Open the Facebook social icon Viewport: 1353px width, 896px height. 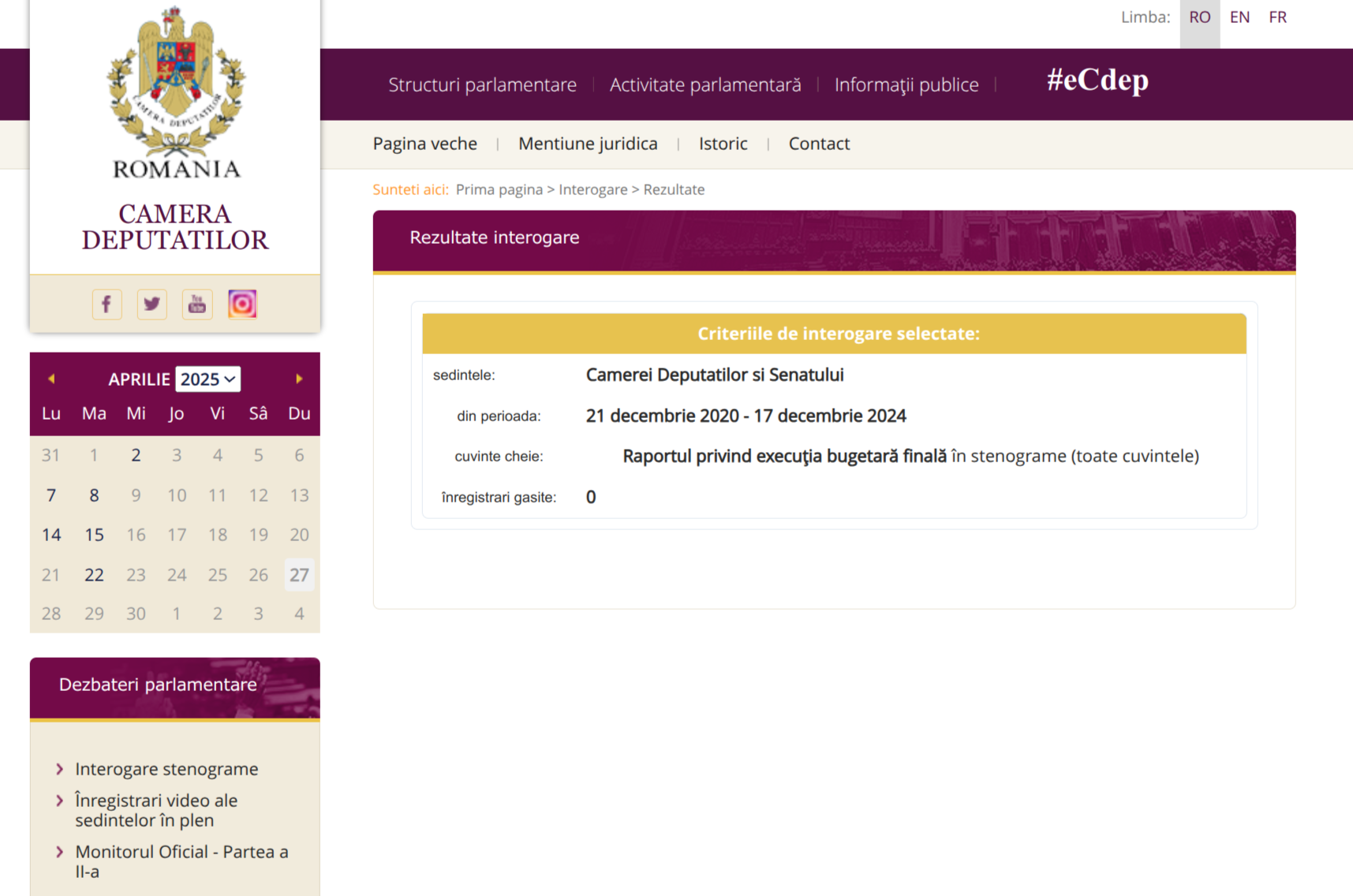(107, 304)

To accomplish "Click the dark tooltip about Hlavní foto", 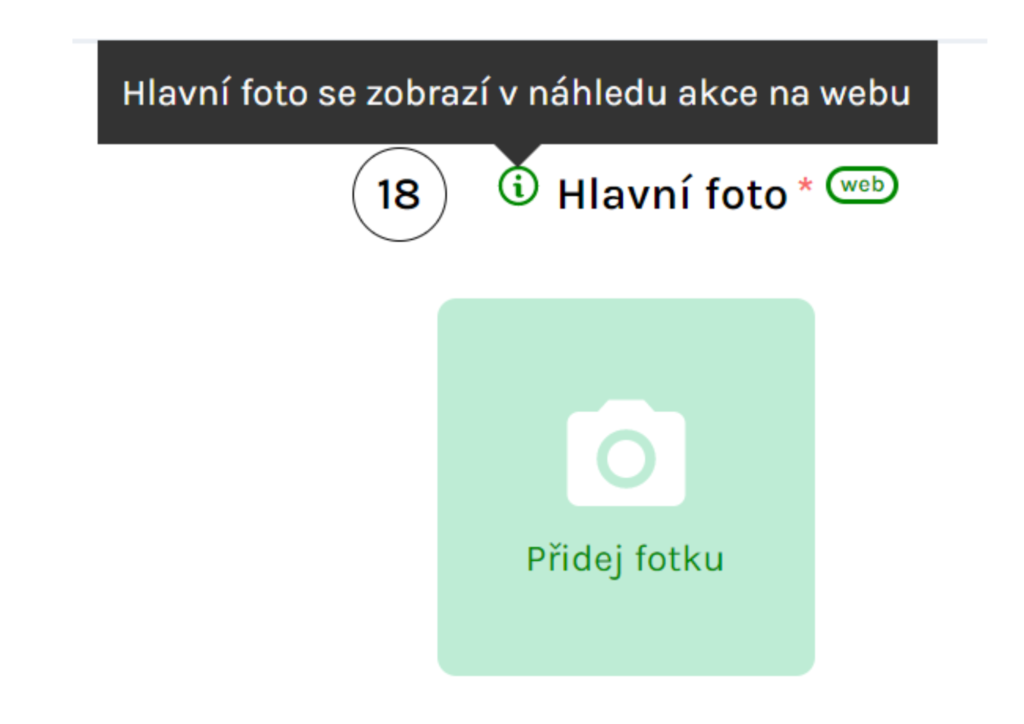I will coord(517,92).
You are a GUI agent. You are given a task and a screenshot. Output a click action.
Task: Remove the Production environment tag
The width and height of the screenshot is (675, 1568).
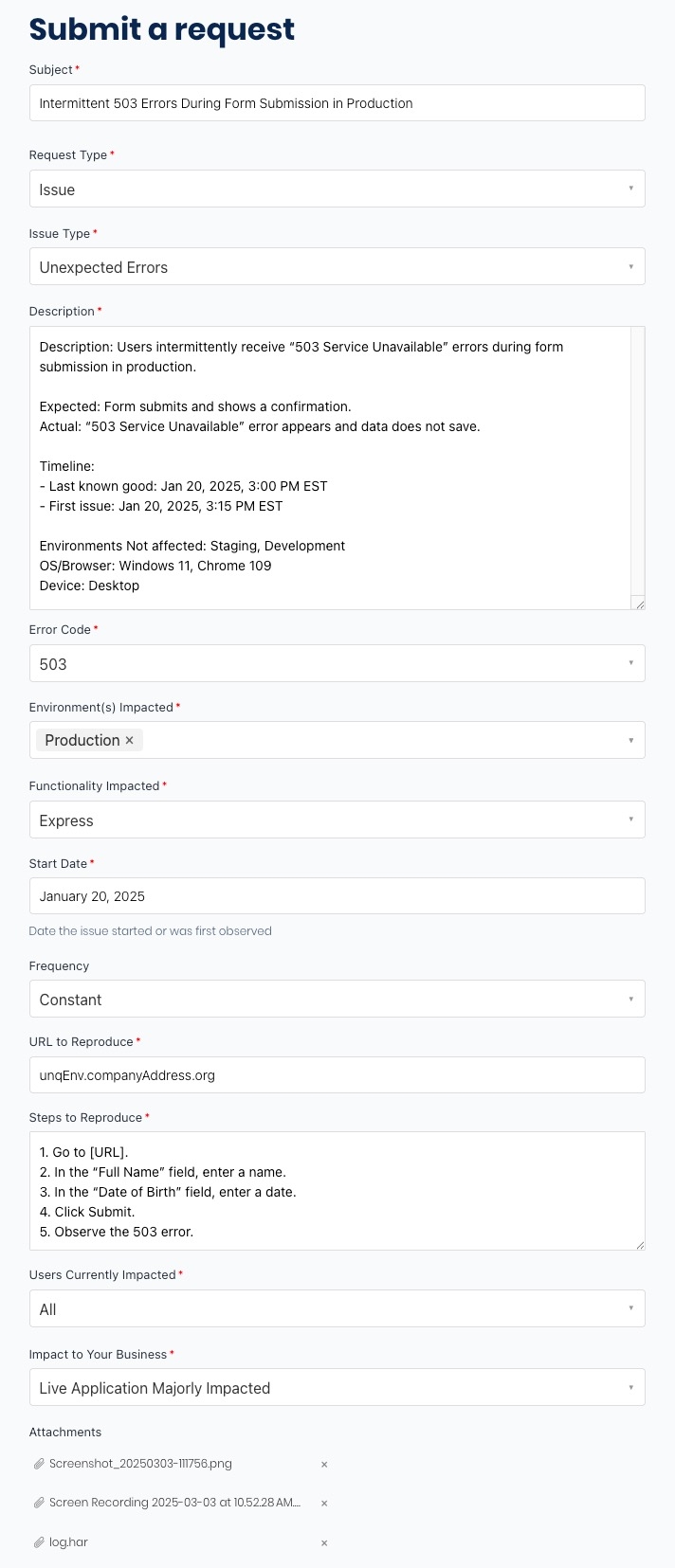coord(130,740)
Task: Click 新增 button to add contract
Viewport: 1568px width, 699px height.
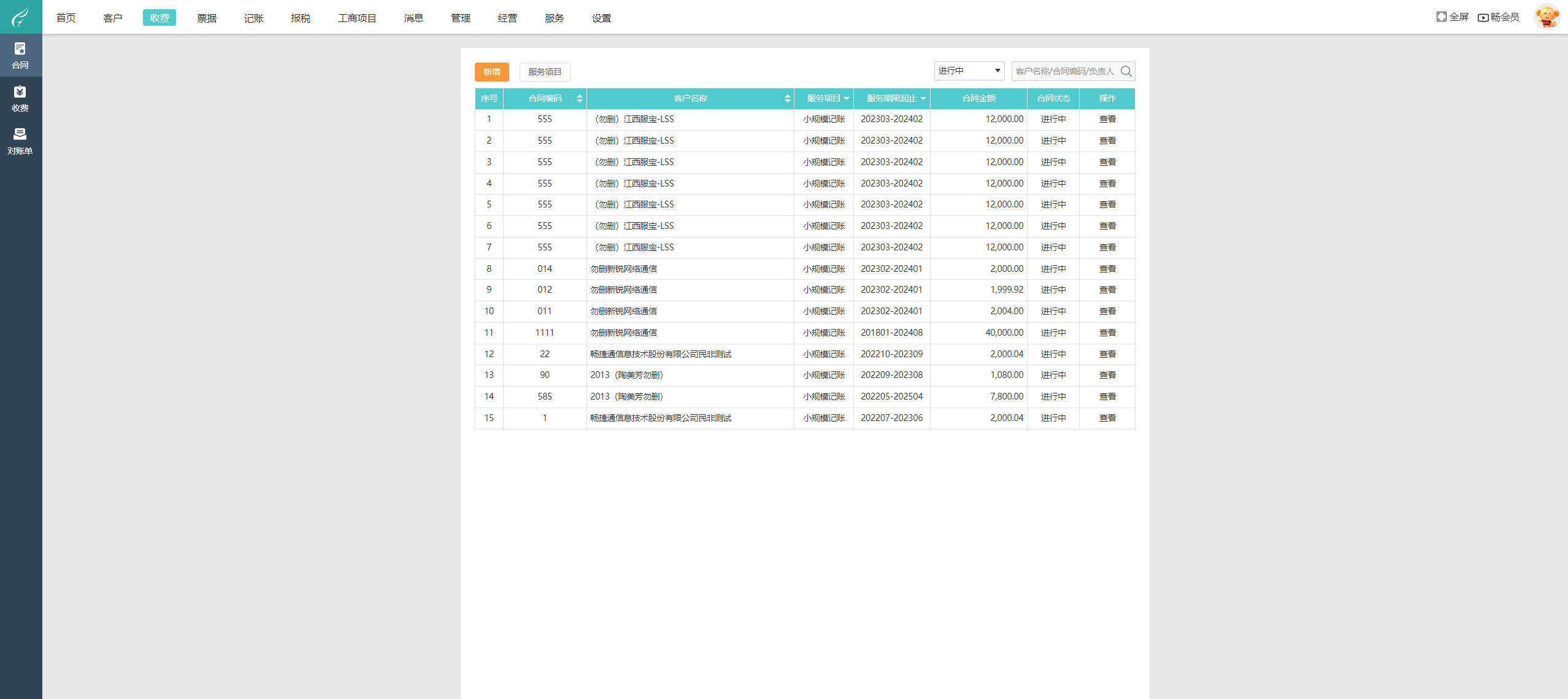Action: [493, 71]
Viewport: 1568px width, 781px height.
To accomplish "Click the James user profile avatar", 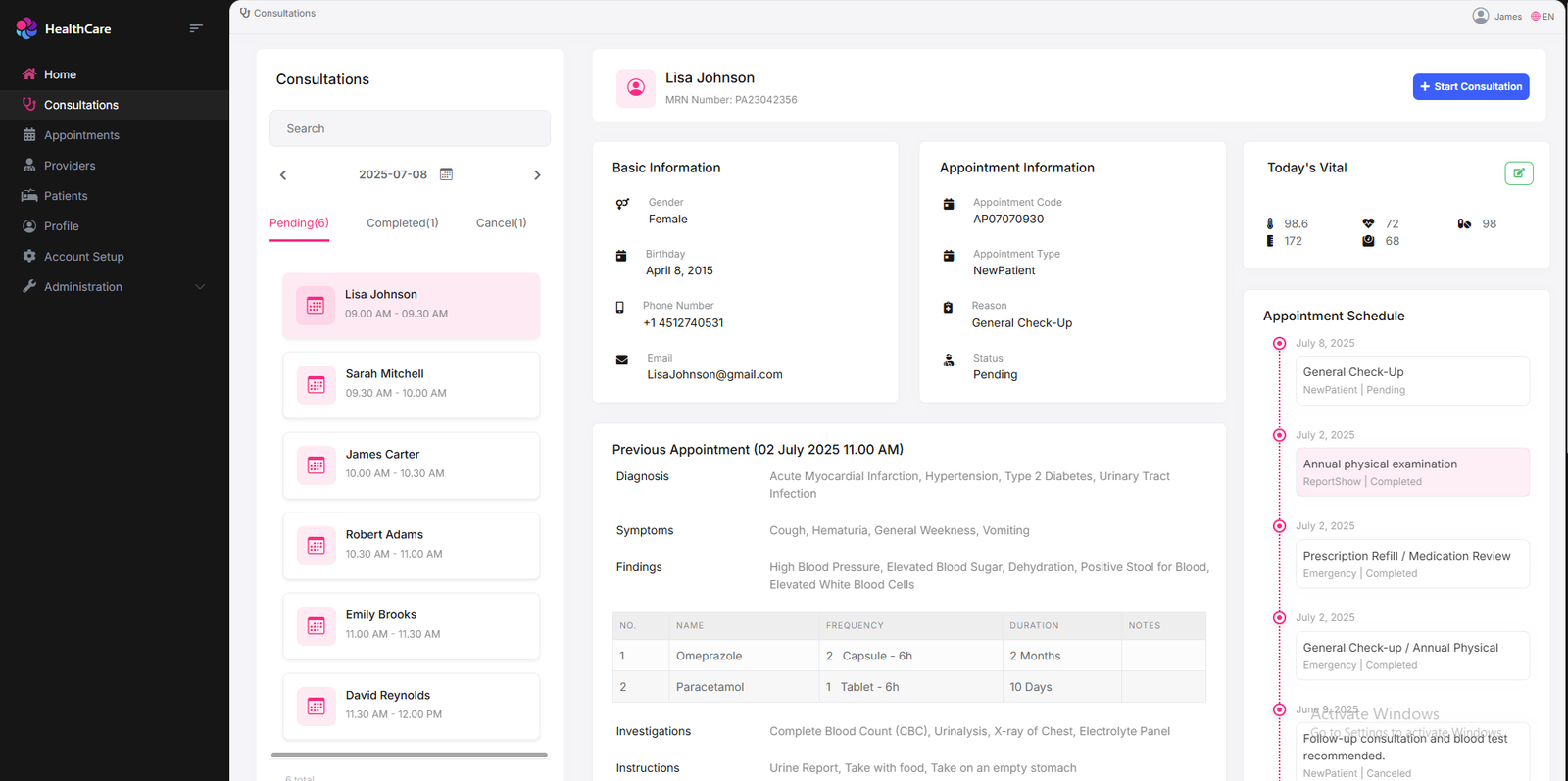I will (1480, 16).
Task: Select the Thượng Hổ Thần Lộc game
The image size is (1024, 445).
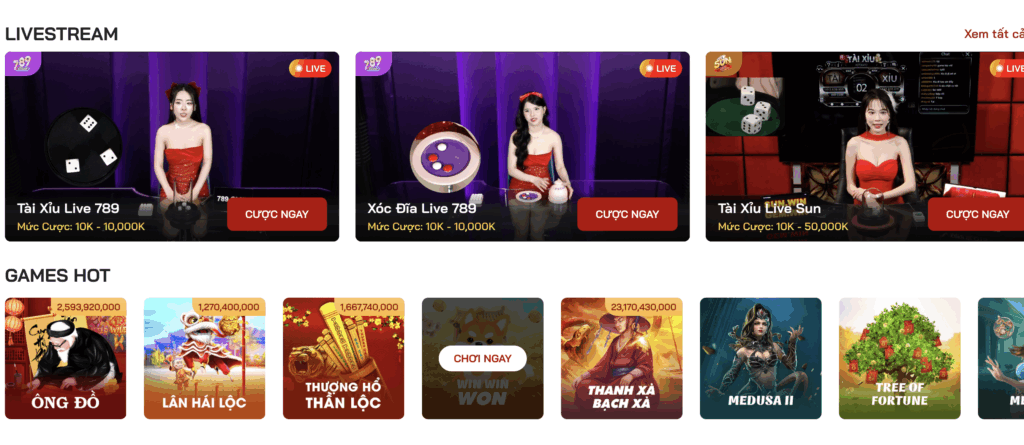Action: (x=344, y=358)
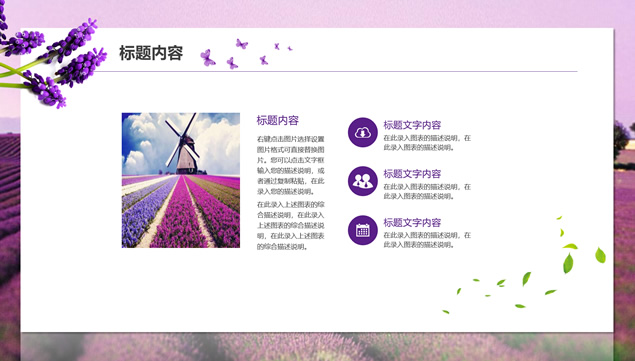Screen dimensions: 635x361
Task: Click the description text under first 标题文字内容
Action: point(427,143)
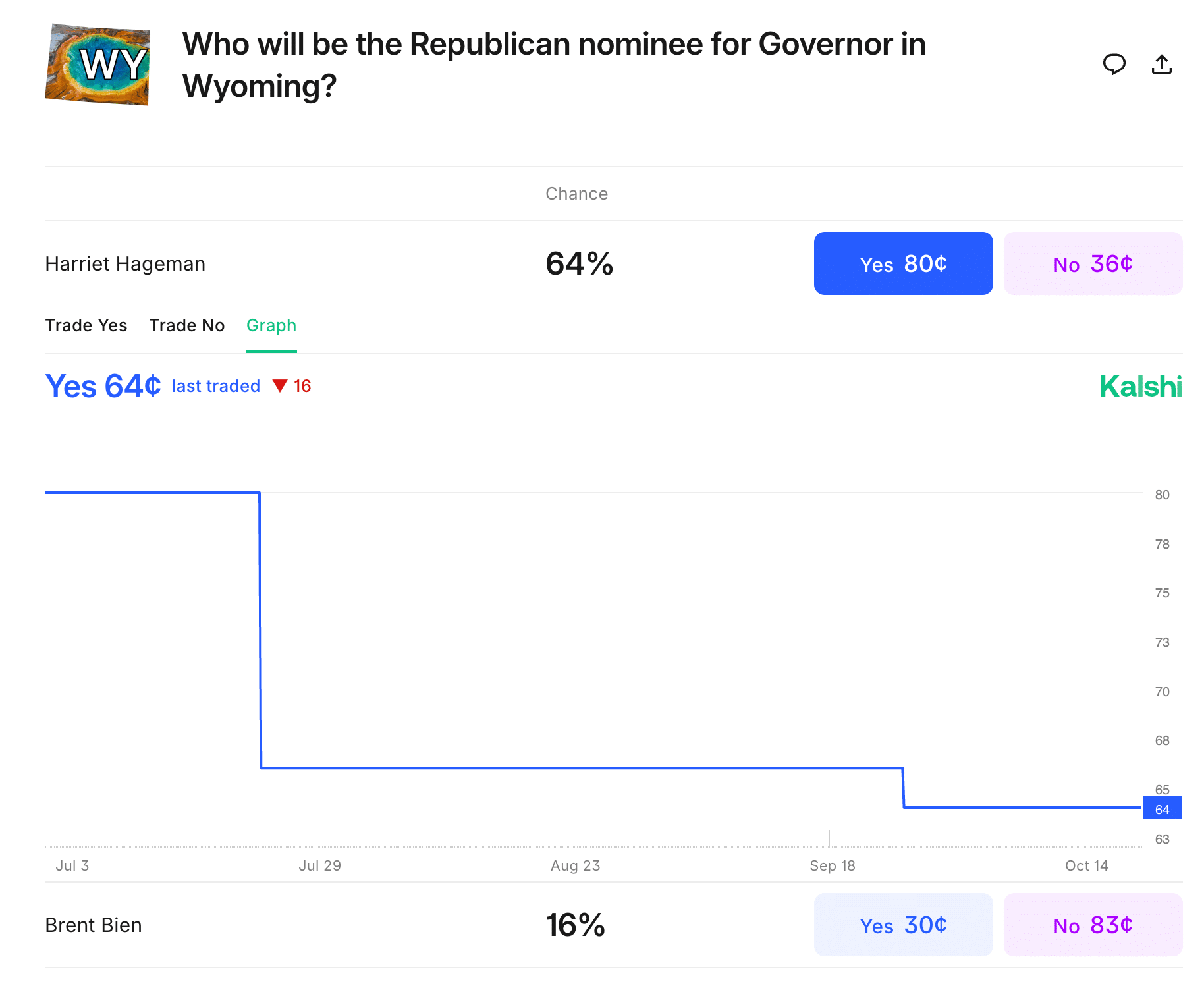Click the Sep 18 date label on the graph axis

coord(832,865)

> **TO DO**:
Please reproduce only the lines from the one holding "Task: Select the Thượng Hổ Thần Lộc game" through the final line of the listing above, both included, with each picture left out.

> **EXERCISE RESULT**:
Task: Select the Thượng Hổ Thần Lộc game
The image size is (1024, 445).
Action: (x=344, y=358)
Screen dimensions: 635x361
Task: Click the description text under first 标题文字内容
Action: point(427,143)
Click the Sep 18 date label on the graph axis

coord(832,865)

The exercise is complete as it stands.